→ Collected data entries
__________

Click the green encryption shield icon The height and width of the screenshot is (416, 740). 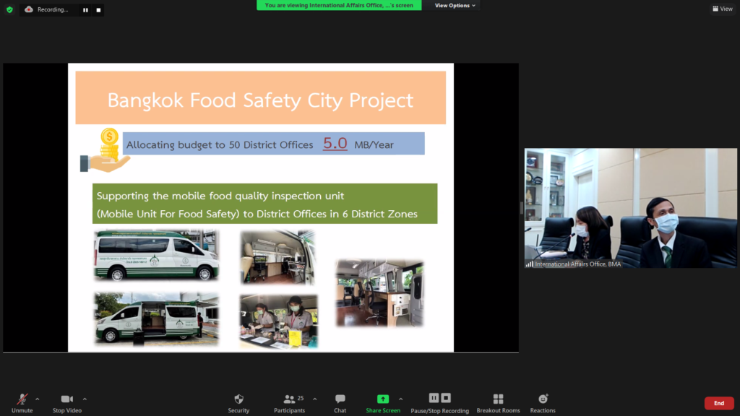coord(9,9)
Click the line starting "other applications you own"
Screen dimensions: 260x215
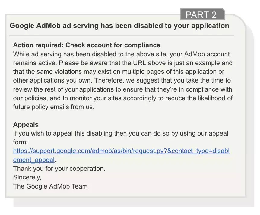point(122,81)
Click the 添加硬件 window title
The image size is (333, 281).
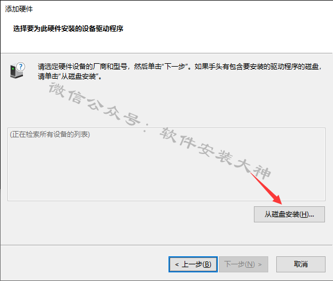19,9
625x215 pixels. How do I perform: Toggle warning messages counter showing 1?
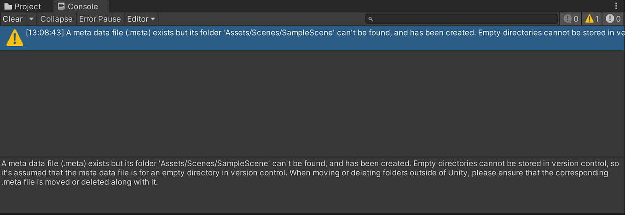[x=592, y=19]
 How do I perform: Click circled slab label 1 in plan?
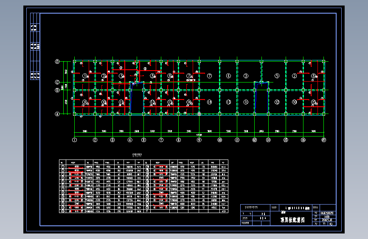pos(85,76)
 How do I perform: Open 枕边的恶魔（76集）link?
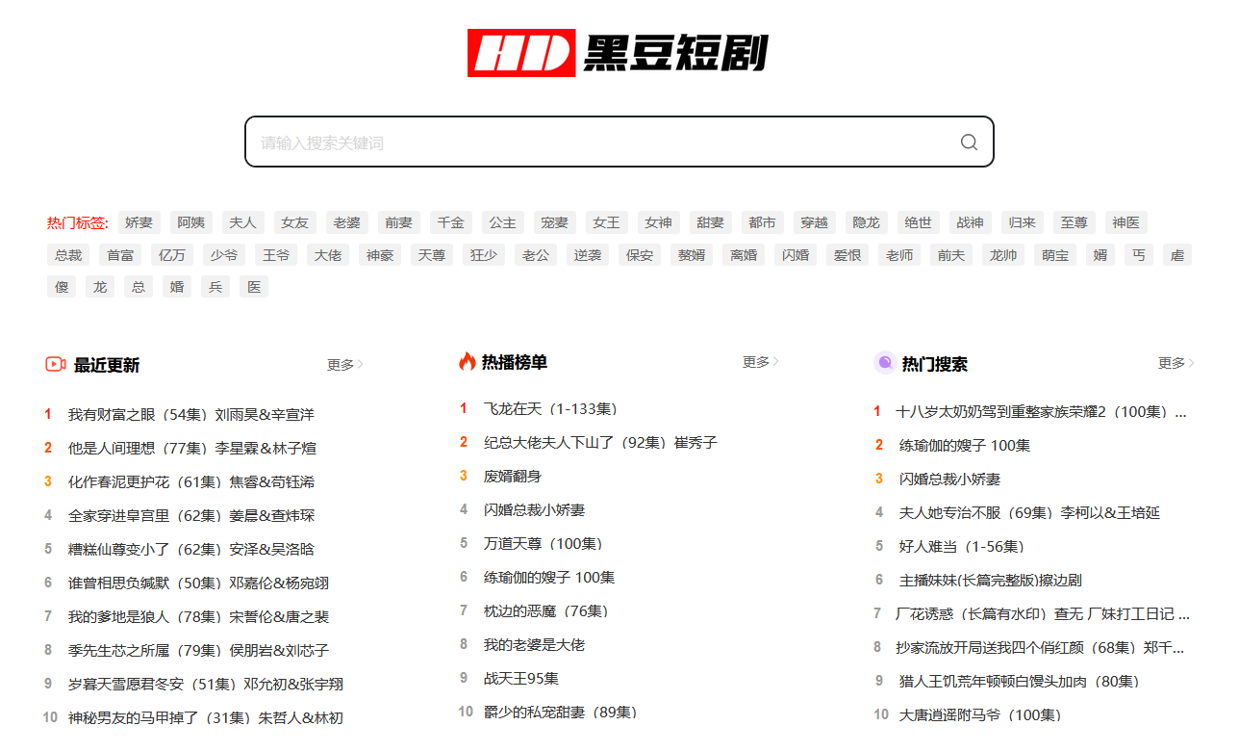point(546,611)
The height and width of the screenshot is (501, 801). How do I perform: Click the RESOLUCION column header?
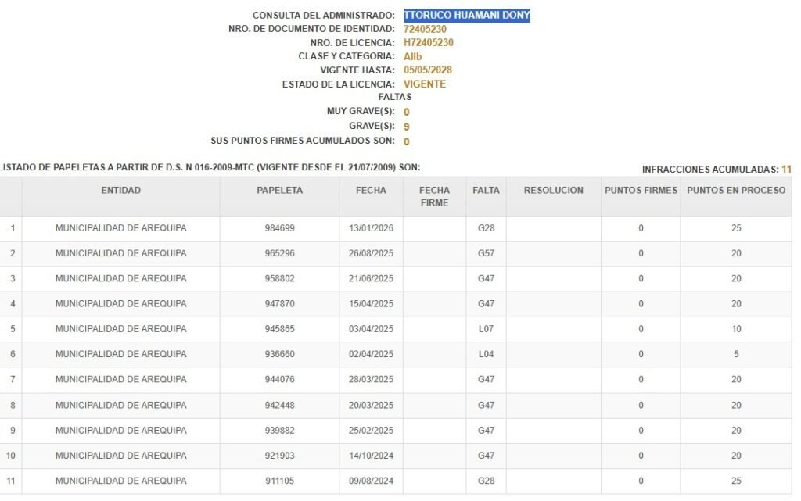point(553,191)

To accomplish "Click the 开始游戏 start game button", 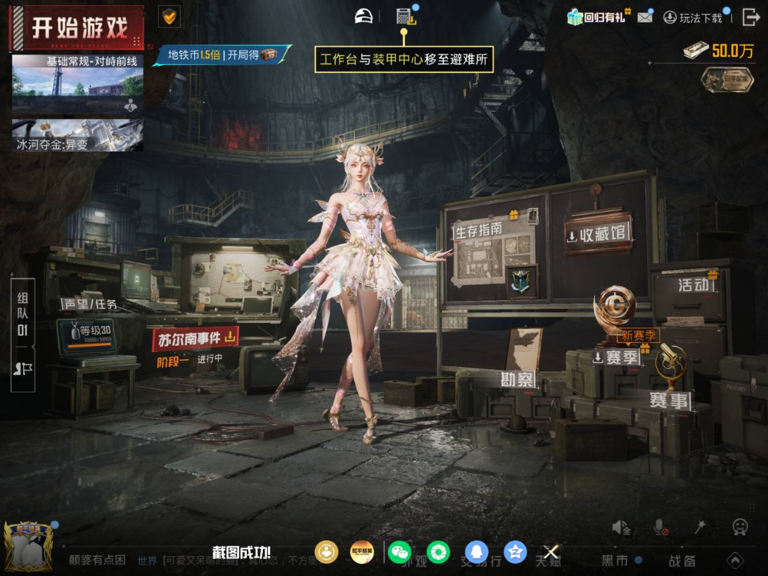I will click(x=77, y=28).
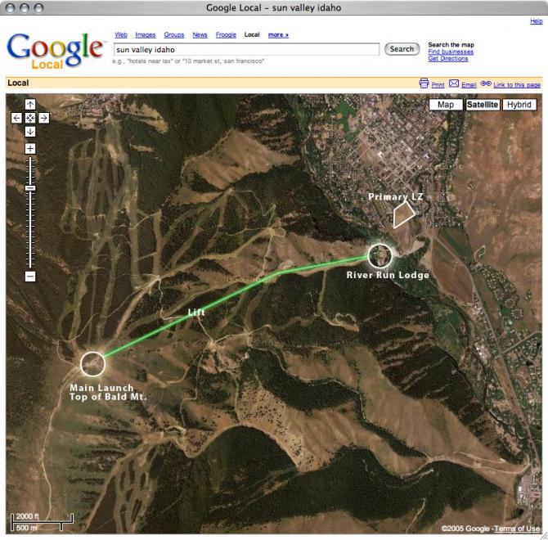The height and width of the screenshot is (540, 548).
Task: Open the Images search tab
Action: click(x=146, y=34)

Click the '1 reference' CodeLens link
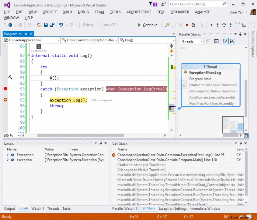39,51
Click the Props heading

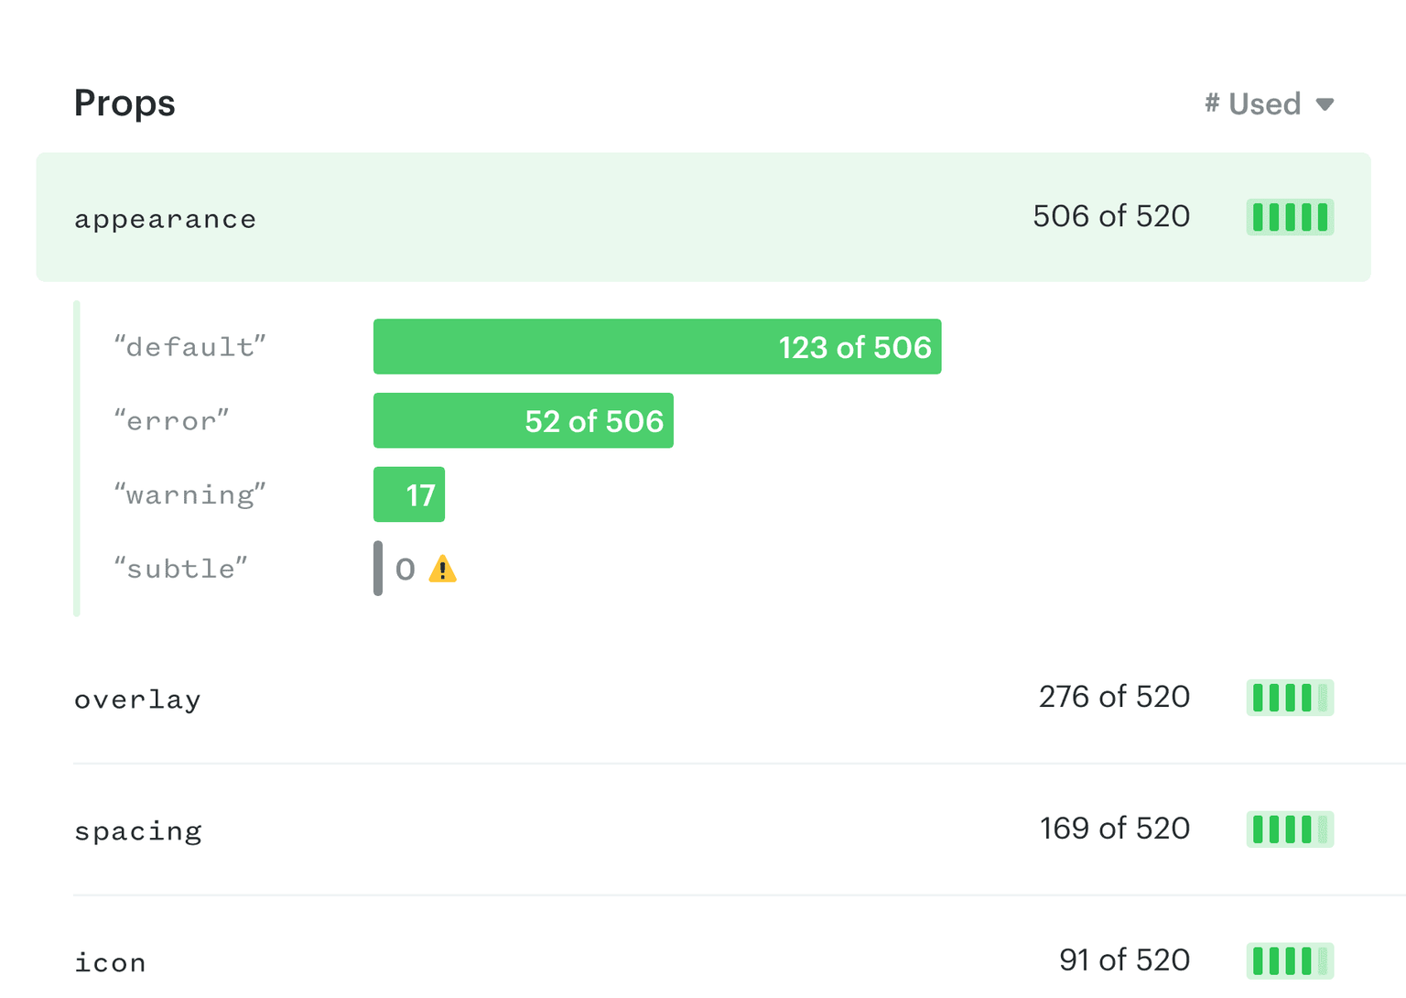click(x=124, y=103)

__________

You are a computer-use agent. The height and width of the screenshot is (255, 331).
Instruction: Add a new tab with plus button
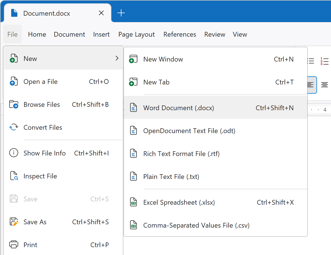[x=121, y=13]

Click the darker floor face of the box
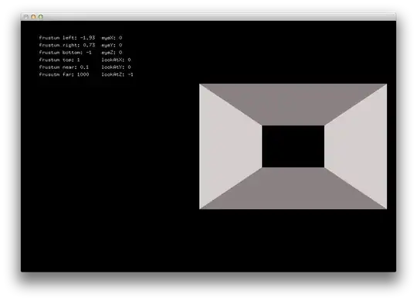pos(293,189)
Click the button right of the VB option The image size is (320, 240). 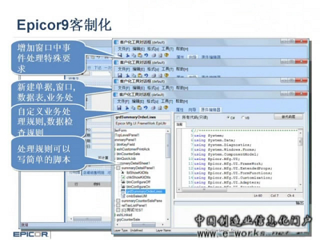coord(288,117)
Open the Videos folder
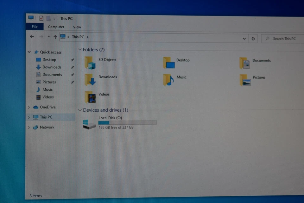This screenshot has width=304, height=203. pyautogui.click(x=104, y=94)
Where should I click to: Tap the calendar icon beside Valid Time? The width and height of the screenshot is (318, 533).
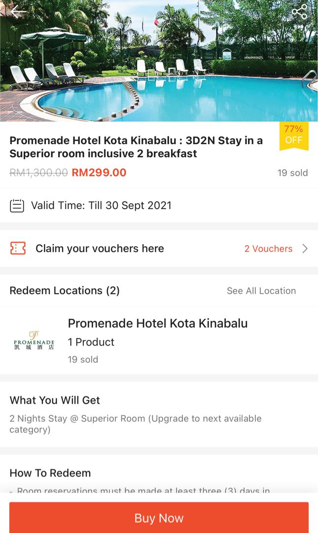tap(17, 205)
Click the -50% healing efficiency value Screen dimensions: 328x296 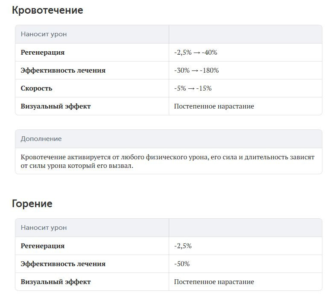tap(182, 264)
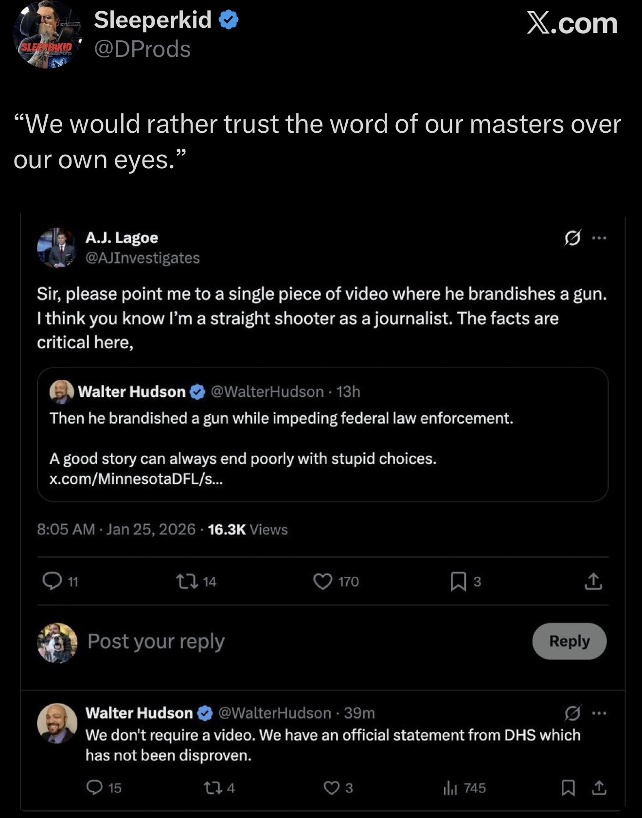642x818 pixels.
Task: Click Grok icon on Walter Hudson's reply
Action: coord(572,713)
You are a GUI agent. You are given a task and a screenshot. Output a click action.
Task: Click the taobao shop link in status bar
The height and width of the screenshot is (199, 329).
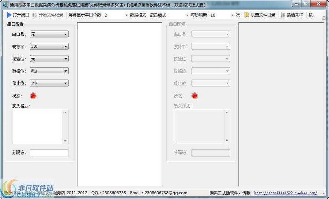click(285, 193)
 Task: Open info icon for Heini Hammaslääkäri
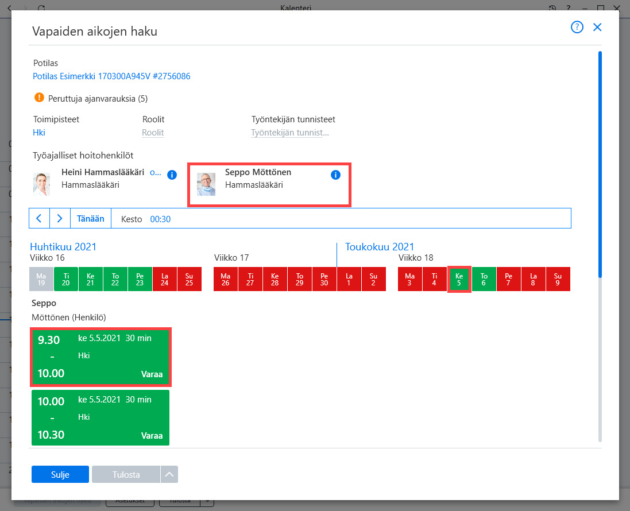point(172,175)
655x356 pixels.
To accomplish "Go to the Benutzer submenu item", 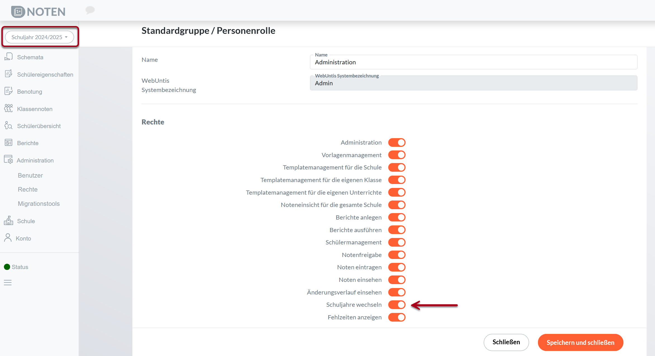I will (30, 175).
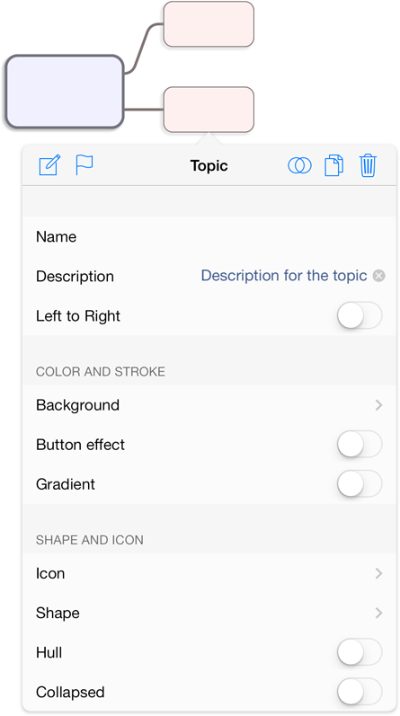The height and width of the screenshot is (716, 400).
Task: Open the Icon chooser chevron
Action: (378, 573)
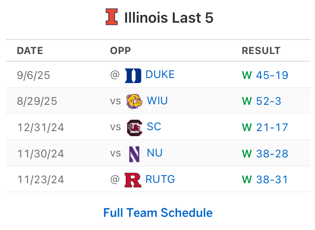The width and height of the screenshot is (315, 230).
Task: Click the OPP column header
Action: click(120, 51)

__________

→ EXERCISE
Retrieve each line of the data in which the word "agent" can be found.

→ RESPONSE AREA
You are a computer-use agent. The height and width of the screenshot is (255, 331).
You are a GUI agent. You are given a task and a screenshot. Output a click action.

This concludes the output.